## To do
A verbatim reproduction of the lines below, from the line containing "Given: Open the Tłumacz produkt dropdown" through the line containing "has width=262, height=196.", both ends included, is the whole required output.

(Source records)
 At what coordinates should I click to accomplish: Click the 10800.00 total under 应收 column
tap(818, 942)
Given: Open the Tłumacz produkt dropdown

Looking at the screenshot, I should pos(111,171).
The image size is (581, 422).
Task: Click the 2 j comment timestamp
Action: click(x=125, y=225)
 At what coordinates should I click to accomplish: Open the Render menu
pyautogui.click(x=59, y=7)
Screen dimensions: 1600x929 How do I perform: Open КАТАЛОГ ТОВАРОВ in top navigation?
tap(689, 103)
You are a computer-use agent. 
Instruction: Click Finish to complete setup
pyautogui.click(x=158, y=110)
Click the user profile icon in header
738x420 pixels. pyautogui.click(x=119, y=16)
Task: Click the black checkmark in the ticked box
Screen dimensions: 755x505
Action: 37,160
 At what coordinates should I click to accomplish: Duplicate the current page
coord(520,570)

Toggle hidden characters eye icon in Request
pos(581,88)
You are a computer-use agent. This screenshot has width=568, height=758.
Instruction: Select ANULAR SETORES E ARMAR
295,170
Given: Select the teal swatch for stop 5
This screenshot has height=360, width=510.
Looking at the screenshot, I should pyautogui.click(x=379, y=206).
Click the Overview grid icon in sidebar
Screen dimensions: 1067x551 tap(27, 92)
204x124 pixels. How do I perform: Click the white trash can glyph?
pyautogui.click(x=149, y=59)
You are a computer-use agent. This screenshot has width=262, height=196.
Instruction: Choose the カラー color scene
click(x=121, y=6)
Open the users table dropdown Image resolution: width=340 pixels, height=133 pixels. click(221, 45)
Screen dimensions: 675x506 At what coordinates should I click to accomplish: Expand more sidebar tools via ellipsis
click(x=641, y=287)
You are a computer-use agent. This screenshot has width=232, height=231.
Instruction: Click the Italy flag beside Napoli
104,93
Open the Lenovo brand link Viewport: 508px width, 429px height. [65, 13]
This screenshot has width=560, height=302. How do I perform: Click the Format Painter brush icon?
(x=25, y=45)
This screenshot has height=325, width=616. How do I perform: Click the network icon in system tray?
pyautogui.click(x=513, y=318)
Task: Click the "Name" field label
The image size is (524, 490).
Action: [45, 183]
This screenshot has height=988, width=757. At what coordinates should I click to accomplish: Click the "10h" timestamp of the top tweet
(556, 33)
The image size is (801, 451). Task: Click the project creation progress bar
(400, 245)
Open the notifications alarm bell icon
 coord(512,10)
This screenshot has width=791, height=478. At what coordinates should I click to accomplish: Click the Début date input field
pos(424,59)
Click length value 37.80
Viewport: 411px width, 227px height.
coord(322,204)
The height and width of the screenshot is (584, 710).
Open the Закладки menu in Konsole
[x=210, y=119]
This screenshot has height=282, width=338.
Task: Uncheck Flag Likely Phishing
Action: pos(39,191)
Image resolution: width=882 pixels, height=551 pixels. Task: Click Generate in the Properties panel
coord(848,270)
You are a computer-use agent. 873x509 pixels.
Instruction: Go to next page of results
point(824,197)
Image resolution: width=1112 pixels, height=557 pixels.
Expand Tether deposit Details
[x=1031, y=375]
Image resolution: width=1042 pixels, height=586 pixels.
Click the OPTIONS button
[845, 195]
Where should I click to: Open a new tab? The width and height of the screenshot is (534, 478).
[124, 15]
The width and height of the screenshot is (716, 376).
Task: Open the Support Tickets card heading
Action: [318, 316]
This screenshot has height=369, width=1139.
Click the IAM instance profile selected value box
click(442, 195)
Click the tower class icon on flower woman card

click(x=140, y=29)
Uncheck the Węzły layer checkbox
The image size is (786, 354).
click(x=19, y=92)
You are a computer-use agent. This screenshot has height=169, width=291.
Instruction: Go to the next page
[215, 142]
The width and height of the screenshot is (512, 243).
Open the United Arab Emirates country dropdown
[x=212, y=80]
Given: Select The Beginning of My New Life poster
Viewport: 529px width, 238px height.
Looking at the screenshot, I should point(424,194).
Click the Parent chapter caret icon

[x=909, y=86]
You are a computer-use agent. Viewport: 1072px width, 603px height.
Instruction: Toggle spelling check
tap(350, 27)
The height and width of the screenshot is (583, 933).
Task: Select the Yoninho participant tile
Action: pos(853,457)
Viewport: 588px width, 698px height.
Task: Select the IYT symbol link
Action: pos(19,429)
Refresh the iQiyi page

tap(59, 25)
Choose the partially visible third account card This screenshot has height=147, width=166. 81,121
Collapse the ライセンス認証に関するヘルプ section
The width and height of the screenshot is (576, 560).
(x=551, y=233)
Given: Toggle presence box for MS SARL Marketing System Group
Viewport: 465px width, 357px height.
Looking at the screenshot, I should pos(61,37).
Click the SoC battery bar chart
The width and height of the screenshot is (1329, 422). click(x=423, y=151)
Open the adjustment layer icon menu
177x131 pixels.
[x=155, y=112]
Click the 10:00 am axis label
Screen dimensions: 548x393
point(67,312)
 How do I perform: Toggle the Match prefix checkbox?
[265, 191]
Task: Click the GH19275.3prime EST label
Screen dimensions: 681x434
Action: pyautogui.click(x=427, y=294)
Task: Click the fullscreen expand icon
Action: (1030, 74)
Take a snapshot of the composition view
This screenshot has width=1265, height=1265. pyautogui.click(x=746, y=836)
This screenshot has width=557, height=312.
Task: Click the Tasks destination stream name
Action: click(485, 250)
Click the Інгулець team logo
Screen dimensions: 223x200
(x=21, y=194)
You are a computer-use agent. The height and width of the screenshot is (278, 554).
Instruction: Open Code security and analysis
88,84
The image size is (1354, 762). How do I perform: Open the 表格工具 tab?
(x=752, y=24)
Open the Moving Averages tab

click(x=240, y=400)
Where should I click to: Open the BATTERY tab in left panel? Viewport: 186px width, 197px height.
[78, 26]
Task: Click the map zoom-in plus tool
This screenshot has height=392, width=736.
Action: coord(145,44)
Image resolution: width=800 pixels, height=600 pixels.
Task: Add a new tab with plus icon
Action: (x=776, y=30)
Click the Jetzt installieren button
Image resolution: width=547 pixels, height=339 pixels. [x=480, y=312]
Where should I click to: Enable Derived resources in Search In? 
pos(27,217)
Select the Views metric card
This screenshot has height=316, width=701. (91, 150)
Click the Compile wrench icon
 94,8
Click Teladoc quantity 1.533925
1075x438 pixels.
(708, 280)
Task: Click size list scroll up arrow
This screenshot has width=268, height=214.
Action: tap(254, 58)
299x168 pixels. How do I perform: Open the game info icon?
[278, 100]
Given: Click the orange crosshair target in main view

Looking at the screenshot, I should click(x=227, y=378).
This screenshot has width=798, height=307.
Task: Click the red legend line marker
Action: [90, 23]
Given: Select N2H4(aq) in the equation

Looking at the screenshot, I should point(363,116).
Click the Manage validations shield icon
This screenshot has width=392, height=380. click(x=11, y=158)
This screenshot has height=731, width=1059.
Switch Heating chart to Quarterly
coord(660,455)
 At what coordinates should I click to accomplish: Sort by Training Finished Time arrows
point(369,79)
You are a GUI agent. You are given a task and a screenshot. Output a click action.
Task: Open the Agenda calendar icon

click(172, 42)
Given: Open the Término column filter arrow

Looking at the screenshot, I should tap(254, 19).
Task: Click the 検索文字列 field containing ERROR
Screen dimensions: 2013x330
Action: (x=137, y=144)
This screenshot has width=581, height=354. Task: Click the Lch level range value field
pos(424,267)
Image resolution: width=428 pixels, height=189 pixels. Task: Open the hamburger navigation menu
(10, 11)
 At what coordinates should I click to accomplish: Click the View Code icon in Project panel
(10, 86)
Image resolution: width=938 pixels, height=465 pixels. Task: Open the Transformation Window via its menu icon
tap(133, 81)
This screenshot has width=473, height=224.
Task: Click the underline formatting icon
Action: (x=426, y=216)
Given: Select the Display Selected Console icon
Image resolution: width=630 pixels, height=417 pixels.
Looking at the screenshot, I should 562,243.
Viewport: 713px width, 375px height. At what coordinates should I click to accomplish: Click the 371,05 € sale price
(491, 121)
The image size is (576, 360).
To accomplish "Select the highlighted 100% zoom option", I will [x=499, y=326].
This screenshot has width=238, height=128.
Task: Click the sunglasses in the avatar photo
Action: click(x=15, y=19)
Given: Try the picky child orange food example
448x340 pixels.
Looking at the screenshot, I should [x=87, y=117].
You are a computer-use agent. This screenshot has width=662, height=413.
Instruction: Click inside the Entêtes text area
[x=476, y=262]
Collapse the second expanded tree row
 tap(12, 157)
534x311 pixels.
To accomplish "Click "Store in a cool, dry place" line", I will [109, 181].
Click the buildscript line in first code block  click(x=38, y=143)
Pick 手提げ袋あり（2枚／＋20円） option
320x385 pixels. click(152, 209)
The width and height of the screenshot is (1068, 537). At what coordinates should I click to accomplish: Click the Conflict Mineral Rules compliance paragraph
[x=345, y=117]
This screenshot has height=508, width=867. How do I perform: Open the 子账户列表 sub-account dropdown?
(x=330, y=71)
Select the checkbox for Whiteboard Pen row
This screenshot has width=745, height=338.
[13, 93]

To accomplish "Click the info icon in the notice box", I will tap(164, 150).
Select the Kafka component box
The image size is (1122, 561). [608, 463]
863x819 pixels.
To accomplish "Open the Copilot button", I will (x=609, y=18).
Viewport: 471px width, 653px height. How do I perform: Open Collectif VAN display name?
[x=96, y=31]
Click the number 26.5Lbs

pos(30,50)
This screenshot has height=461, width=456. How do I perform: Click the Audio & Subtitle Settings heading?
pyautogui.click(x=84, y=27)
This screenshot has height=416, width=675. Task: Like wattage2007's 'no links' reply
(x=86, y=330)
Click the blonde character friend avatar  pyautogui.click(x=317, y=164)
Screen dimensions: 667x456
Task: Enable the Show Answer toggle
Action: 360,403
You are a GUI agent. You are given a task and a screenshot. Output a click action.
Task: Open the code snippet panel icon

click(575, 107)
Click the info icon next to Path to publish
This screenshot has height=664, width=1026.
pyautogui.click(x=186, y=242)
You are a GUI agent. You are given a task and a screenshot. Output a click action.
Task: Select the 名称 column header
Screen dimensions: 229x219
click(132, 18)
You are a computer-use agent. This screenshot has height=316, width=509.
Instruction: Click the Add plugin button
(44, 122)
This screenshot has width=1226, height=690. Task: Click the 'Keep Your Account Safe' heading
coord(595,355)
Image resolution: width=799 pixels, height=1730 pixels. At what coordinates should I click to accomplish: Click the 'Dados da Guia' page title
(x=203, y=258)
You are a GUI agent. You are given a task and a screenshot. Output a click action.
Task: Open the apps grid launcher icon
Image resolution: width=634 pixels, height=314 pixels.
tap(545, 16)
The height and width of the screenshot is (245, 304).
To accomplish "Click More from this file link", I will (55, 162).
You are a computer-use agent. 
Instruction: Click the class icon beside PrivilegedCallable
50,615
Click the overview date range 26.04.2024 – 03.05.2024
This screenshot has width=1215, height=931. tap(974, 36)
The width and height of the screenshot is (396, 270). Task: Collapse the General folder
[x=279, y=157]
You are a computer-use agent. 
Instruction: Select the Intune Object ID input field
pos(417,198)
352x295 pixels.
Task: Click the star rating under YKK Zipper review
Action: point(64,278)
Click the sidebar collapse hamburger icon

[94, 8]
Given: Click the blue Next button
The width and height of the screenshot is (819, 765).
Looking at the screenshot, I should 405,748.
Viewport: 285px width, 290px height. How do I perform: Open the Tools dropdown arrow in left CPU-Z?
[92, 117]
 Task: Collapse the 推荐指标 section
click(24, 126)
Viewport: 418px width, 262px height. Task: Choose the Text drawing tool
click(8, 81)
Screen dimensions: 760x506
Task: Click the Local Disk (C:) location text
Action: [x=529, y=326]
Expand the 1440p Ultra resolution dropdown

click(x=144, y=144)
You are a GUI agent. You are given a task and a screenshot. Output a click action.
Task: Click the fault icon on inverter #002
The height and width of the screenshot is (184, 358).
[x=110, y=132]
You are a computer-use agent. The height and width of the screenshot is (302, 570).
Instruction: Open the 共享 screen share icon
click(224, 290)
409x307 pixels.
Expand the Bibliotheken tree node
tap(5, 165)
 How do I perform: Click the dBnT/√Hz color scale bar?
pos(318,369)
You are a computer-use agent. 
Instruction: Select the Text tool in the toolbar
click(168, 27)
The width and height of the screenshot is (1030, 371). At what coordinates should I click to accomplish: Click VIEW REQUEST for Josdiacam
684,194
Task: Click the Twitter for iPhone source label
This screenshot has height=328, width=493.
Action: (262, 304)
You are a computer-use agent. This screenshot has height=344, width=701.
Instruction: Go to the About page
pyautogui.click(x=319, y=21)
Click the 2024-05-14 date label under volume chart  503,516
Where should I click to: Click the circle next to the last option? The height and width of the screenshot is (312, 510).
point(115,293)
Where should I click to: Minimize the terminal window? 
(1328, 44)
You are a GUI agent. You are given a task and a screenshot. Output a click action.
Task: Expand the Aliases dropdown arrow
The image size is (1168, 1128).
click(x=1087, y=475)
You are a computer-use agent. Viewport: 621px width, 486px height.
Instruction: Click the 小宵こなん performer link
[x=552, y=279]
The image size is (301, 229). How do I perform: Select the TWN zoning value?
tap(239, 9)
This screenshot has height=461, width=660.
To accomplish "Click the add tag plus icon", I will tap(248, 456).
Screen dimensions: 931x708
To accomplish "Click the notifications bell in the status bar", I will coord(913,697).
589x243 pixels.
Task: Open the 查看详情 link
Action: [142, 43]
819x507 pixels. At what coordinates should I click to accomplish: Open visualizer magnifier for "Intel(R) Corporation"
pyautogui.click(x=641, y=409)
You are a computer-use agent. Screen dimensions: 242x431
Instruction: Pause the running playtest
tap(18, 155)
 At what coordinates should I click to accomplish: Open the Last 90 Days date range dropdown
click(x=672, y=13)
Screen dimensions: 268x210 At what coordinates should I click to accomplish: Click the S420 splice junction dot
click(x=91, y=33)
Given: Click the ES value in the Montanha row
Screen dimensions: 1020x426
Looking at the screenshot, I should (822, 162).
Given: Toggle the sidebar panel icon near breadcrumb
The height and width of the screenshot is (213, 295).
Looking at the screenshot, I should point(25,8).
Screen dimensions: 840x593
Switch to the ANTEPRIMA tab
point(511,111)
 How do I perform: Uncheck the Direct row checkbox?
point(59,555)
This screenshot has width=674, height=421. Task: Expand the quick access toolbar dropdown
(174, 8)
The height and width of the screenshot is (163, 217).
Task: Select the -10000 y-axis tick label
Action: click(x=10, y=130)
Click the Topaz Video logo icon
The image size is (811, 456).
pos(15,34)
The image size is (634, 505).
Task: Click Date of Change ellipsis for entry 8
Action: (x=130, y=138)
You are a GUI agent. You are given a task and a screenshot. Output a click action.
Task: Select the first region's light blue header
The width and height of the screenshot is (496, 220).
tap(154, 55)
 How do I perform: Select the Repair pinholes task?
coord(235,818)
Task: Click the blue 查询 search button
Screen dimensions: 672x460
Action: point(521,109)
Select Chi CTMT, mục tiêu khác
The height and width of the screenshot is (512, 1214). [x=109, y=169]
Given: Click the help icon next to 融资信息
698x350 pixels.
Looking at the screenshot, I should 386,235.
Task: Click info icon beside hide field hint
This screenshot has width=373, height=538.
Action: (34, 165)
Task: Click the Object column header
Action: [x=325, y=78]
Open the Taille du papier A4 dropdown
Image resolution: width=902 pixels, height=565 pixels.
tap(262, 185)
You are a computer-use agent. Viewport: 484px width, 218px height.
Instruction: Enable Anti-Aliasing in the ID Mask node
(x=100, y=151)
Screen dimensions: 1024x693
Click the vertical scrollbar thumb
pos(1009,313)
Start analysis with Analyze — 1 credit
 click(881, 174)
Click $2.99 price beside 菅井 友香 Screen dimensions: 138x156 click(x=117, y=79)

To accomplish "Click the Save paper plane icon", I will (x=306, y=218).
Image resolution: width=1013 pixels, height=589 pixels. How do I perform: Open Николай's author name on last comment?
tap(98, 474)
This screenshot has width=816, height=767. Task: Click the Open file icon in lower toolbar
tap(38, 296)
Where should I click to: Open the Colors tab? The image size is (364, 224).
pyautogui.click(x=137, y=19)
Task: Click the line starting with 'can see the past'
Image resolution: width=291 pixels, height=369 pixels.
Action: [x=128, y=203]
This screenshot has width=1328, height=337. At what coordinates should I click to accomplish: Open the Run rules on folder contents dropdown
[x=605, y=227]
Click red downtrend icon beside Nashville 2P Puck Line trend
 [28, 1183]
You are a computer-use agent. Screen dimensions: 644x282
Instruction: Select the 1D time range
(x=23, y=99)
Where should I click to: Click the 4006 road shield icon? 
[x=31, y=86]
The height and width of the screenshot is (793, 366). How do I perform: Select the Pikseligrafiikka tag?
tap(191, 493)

## Answer to this exercise
Given: Open the Tłumacz produkt dropdown

Looking at the screenshot, I should pos(111,171).
The image size is (581, 422).
Task: Click the 2 j comment timestamp
Action: click(x=125, y=225)
 At what coordinates should I click to accomplish: Open the Render menu
pyautogui.click(x=59, y=7)
Screen dimensions: 1600x929 How do I perform: Open КАТАЛОГ ТОВАРОВ in top navigation?
tap(689, 103)
You are a computer-use agent. 
Instruction: Click Finish to complete setup
pyautogui.click(x=158, y=110)
Click the user profile icon in header
738x420 pixels. pyautogui.click(x=119, y=16)
Task: Click the black checkmark in the ticked box
Screen dimensions: 755x505
Action: 37,160
 At what coordinates should I click to accomplish: Duplicate the current page
coord(520,570)

Toggle hidden characters eye icon in Request
pos(581,88)
You are a computer-use agent. This screenshot has width=568, height=758.
Instruction: Select ANULAR SETORES E ARMAR
295,170
Given: Select the teal swatch for stop 5
This screenshot has height=360, width=510.
Looking at the screenshot, I should pyautogui.click(x=379, y=206).
Click the Overview grid icon in sidebar
Screen dimensions: 1067x551 tap(27, 92)
204x124 pixels. How do I perform: Click the white trash can glyph?
pyautogui.click(x=149, y=59)
You are a computer-use agent. This screenshot has width=262, height=196.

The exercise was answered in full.